20 thoughts on “Data Analyst vs Data Engineer vs Data Scientist | Data Analytics Masters Program | Edureka

  1. Got a question on the topic? Please share it in the comment section below and our experts will answer it for you. For Edureka Data Analytics Course Curriculum, Visit our Website:

  2. Nice said $91000 yearly package for Data Scientist..please correct me if I am wrong…if I convert in INR then package shows approx 64 Lakhs yearly…is it correct?

  3. Data Scientist is not necessarily a progression from Data Engineer career path. They are different, but complementary roles, both required for productionalized analytics.

  4. I have completed bcom and i dont know much about computer languages can i do data analyst and please do tell me do i need to learn any computer languages before doing data analyst if yes then please tell me what computer languages i have to learn and what are the other things i have to know before doing data analyst?

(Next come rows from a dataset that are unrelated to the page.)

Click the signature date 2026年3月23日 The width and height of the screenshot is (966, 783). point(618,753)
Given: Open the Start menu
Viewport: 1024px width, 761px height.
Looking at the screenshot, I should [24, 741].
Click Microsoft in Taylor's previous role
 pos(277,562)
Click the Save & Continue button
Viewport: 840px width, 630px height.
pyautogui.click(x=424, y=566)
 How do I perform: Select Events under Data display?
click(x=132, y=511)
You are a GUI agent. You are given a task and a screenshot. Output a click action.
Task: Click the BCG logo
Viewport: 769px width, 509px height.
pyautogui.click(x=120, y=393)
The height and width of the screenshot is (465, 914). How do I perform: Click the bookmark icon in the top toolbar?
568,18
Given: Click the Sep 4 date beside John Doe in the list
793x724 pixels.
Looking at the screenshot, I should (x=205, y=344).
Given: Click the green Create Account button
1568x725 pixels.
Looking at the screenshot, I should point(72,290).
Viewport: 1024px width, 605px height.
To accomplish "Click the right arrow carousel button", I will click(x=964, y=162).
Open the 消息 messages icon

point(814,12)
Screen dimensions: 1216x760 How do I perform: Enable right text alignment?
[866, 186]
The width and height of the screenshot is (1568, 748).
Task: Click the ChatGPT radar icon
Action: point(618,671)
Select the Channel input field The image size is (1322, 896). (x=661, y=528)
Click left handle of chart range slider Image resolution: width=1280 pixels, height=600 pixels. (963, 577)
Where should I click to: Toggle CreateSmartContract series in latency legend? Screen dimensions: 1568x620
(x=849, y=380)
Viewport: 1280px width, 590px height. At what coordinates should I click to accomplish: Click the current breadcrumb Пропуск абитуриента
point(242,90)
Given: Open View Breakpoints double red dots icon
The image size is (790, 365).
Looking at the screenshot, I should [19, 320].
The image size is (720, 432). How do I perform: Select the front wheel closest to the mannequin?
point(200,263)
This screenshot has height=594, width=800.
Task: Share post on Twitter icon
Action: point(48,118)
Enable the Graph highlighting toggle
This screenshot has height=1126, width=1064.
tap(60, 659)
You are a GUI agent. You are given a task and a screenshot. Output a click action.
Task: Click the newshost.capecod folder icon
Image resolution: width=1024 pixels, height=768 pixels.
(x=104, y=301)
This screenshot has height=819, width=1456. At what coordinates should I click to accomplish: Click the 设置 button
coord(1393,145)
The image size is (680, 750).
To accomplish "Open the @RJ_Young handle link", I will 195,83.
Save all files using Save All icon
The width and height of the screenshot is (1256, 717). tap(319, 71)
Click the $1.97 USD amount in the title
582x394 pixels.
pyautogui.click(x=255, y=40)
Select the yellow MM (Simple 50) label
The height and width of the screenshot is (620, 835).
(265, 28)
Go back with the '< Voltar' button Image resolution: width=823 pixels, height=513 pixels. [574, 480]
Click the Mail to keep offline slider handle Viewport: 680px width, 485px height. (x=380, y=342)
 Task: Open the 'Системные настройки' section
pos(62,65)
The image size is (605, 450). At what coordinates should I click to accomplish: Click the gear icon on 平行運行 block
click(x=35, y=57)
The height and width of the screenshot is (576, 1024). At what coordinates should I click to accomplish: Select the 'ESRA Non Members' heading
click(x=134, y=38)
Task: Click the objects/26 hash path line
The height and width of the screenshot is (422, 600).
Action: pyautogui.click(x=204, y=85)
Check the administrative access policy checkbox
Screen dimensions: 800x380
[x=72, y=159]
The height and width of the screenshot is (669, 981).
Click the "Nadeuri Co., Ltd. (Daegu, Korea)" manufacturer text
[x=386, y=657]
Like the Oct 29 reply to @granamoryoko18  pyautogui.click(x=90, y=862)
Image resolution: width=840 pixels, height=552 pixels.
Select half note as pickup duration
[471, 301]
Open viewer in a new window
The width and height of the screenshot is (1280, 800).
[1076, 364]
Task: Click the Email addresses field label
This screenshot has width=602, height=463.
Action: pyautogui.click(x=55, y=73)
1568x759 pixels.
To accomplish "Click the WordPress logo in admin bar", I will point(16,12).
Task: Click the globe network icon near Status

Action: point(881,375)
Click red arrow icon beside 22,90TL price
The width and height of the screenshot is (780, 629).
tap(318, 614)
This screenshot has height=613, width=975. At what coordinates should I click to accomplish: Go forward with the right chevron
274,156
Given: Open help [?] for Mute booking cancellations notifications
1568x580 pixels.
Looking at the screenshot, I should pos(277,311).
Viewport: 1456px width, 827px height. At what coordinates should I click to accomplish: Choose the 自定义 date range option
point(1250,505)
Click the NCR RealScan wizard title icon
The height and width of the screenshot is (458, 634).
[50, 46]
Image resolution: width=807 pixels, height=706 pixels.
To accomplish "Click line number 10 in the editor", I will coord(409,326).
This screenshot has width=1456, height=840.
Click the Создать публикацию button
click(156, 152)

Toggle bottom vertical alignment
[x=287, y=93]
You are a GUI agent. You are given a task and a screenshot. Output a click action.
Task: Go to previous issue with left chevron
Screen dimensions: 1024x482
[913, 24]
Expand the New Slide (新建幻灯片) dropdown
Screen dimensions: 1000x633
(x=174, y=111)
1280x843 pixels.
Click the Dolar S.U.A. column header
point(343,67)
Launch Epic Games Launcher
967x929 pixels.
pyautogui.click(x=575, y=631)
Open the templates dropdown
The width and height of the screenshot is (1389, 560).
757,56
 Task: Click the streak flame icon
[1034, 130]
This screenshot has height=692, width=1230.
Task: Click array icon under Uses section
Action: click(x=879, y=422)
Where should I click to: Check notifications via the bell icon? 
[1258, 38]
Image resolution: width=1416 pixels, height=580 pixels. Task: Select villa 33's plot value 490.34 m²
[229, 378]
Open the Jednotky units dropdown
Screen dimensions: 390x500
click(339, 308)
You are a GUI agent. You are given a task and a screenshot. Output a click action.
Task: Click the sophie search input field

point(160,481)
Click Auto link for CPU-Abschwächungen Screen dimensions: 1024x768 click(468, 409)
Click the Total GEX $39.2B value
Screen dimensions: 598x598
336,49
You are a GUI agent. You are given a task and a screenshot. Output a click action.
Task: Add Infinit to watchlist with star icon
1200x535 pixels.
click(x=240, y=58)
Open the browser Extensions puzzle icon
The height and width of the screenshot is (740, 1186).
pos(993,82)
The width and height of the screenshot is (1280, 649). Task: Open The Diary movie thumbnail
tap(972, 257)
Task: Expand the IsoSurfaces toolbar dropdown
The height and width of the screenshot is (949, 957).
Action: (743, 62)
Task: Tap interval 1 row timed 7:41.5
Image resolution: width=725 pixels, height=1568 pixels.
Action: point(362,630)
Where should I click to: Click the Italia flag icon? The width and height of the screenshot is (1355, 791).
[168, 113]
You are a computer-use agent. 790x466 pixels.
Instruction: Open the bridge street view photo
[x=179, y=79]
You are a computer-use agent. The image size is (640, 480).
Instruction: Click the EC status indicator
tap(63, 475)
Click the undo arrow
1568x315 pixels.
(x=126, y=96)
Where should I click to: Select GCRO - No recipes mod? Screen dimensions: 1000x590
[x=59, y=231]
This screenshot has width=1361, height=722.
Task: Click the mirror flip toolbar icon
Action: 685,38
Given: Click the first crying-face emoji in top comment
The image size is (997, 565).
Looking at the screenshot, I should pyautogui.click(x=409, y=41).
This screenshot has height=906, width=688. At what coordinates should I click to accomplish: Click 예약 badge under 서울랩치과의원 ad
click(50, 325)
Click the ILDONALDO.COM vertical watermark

  5. Government Agencies and Private Corporations don't have neither resources nor budgets to hire DS, DE, and DA to address Data Analytical Studies in their IT Departments. A well qualified Systems Analyst with Programming experience coupled with specific know-how of Domain (Example Oil Industry or Healthcare) should be able to address the roles of DS, DE, and DA successfully.

  6. Nice overview. At my company I have to do some tasks from all 3 areas. I susuppose most companies want single person to be able to do all these tasks.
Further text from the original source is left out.